## [Task input]

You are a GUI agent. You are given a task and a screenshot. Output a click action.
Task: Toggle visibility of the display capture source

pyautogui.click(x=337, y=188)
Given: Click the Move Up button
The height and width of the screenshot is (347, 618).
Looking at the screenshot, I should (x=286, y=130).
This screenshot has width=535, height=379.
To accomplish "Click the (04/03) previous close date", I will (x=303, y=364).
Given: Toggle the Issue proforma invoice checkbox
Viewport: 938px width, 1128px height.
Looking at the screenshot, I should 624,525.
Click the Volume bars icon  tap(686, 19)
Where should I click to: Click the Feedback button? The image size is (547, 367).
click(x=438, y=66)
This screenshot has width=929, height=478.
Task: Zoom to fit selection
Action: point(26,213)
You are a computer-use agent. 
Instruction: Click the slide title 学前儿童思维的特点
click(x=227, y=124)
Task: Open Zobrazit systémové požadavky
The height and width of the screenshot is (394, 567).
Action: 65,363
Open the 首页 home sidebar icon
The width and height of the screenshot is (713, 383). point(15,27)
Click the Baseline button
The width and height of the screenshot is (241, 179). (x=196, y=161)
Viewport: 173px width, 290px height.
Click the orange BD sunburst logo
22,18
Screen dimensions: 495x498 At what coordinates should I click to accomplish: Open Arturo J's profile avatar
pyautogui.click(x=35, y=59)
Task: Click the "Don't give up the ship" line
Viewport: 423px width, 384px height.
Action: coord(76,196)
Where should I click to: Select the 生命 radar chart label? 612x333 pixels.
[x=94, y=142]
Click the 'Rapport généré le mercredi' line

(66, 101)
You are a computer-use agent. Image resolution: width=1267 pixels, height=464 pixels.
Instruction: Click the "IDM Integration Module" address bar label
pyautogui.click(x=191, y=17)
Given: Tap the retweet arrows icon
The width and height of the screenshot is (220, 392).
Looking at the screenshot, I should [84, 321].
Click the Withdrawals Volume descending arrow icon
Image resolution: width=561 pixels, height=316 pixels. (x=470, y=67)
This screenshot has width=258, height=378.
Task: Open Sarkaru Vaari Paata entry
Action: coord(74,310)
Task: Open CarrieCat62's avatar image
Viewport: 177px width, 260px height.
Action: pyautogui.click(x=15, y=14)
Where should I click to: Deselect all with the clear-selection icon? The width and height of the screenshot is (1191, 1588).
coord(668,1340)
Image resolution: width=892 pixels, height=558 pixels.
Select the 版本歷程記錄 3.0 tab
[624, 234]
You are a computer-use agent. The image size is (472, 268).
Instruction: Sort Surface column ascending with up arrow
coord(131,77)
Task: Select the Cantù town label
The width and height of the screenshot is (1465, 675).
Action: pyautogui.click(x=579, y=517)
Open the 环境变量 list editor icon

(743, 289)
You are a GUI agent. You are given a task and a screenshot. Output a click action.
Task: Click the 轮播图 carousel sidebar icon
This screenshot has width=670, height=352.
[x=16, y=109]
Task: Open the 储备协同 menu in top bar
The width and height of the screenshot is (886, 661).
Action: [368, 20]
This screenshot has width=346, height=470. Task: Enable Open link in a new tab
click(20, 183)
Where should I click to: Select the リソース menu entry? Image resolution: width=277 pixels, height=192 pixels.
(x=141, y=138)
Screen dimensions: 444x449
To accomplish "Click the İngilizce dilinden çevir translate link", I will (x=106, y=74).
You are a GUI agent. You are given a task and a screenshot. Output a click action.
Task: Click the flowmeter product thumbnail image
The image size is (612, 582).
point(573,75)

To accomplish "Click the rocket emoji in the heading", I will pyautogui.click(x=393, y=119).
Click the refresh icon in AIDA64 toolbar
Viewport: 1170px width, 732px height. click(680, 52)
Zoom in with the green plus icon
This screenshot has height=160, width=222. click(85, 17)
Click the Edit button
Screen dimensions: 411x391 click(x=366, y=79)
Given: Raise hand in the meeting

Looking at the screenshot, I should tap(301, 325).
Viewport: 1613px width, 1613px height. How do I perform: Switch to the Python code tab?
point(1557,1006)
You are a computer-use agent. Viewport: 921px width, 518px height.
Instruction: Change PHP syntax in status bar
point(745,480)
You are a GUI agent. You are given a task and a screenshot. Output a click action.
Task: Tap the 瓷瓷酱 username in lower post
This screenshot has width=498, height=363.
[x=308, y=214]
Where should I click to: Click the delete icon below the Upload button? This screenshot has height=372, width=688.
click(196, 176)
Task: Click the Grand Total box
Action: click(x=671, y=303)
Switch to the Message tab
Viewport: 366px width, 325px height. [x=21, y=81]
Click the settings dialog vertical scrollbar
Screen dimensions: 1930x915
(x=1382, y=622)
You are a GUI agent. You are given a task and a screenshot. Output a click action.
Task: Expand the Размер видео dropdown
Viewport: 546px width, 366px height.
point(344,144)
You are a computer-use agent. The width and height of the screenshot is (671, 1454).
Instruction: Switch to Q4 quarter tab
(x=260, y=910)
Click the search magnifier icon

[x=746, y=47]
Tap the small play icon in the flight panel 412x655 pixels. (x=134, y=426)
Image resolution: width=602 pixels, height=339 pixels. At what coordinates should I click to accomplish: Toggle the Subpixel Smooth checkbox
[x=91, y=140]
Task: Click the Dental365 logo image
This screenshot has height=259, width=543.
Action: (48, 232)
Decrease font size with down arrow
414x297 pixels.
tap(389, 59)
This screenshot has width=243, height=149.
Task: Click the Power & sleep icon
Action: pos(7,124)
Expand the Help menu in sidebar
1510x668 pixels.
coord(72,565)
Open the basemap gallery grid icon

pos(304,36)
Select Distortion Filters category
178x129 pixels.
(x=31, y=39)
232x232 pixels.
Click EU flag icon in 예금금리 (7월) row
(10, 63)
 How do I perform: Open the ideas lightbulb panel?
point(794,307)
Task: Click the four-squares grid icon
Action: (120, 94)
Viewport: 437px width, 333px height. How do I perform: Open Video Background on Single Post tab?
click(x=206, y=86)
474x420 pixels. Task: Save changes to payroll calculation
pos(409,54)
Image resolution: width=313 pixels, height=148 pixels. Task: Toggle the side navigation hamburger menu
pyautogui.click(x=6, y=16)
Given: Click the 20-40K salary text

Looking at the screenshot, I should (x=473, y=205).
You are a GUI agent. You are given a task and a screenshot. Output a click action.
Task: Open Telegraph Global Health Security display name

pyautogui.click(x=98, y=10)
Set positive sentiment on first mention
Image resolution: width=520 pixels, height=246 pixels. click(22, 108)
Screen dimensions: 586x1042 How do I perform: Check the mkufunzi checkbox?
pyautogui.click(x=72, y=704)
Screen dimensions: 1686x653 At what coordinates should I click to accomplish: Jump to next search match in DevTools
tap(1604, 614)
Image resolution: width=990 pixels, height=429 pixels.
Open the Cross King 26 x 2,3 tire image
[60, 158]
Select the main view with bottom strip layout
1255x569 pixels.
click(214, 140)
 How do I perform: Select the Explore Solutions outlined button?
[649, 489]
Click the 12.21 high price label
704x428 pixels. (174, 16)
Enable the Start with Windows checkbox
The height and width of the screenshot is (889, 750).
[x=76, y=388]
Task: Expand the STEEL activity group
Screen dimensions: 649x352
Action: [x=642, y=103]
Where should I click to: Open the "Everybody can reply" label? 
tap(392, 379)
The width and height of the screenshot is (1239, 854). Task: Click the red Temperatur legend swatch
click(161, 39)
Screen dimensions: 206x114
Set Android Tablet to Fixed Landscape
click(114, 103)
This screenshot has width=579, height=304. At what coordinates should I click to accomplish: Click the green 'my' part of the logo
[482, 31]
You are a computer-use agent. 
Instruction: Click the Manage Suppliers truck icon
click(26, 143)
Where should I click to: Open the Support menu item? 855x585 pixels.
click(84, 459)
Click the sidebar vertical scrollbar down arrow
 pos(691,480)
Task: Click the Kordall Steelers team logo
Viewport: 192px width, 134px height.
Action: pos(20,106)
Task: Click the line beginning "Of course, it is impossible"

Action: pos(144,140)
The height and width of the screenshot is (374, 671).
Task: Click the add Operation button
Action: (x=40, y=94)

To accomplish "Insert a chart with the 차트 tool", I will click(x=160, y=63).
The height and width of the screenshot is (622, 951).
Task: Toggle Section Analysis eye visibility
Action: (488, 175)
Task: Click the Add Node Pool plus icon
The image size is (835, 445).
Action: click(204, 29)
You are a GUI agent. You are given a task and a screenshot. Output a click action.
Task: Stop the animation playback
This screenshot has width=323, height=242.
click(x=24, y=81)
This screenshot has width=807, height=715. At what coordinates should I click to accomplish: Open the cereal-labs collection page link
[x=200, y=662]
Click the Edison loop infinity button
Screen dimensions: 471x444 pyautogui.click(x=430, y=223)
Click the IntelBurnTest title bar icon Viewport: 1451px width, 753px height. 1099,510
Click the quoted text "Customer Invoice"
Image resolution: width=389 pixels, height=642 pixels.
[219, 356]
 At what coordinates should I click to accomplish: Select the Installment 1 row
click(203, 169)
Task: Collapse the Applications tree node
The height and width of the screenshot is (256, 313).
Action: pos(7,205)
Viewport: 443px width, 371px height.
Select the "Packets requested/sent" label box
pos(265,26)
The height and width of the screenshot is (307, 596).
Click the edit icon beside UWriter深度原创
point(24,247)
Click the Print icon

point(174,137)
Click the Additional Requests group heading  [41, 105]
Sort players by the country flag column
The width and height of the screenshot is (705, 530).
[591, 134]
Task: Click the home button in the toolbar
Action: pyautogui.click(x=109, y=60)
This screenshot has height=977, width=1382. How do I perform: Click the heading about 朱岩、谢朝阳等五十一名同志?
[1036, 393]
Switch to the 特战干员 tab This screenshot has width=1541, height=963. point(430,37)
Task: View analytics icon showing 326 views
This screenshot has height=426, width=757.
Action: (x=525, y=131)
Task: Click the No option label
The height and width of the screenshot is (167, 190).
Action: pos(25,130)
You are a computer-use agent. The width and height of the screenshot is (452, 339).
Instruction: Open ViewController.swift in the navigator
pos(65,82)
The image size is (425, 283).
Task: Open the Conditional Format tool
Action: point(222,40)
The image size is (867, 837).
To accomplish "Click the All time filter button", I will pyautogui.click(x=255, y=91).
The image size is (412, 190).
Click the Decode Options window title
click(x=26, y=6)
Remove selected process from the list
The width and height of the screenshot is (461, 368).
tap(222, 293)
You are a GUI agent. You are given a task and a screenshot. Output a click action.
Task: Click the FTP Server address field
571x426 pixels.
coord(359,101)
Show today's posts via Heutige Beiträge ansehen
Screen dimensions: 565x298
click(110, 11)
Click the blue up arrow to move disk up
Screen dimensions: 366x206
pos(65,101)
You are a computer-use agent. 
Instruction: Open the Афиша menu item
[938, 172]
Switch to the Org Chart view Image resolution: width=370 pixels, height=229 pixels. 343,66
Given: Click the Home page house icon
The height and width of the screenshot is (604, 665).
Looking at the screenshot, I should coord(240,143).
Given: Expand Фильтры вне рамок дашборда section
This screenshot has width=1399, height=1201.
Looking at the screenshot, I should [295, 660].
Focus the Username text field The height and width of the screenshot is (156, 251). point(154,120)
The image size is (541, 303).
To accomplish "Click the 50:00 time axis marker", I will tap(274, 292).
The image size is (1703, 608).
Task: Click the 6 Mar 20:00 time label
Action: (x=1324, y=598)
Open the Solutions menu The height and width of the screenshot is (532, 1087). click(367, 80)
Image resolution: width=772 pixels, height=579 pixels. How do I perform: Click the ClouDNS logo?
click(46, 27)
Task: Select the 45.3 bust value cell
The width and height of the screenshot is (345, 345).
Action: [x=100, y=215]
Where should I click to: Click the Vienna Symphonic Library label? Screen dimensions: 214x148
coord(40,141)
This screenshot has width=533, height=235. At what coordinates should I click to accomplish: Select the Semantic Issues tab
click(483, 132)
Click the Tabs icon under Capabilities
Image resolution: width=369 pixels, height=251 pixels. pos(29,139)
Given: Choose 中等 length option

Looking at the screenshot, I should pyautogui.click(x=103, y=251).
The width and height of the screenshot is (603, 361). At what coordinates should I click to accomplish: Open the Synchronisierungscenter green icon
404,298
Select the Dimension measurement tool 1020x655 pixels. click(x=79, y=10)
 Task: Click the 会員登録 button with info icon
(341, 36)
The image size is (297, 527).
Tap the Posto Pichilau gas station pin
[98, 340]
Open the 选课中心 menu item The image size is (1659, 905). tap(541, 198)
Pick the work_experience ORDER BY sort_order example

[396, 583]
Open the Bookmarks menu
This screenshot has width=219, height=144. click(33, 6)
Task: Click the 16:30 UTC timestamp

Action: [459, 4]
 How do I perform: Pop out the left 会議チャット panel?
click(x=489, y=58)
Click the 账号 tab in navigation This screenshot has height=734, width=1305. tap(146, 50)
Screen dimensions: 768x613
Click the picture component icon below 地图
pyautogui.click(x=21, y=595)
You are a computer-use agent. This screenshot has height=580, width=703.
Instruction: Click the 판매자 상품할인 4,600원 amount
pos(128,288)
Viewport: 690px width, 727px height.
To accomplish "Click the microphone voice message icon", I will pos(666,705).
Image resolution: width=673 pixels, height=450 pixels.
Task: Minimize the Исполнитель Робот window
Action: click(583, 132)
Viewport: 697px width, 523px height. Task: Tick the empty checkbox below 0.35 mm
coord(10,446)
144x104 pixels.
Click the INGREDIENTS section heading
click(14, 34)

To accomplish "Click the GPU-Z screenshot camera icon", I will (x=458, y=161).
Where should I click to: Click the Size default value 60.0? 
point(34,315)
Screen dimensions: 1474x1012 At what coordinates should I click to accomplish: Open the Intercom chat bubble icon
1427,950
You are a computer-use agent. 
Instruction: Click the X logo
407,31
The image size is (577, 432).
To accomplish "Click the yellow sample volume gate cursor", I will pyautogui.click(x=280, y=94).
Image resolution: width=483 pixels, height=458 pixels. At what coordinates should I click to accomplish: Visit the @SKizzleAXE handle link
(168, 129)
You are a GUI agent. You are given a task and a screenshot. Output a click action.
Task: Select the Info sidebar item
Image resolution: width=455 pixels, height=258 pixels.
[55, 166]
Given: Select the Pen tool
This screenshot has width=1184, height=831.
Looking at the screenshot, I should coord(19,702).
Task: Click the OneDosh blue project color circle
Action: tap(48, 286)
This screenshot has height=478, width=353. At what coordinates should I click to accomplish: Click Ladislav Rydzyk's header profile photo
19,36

## [Directive]
Count the rows above that contain the string "item" and reply with the number only.

## [Problem solution]
4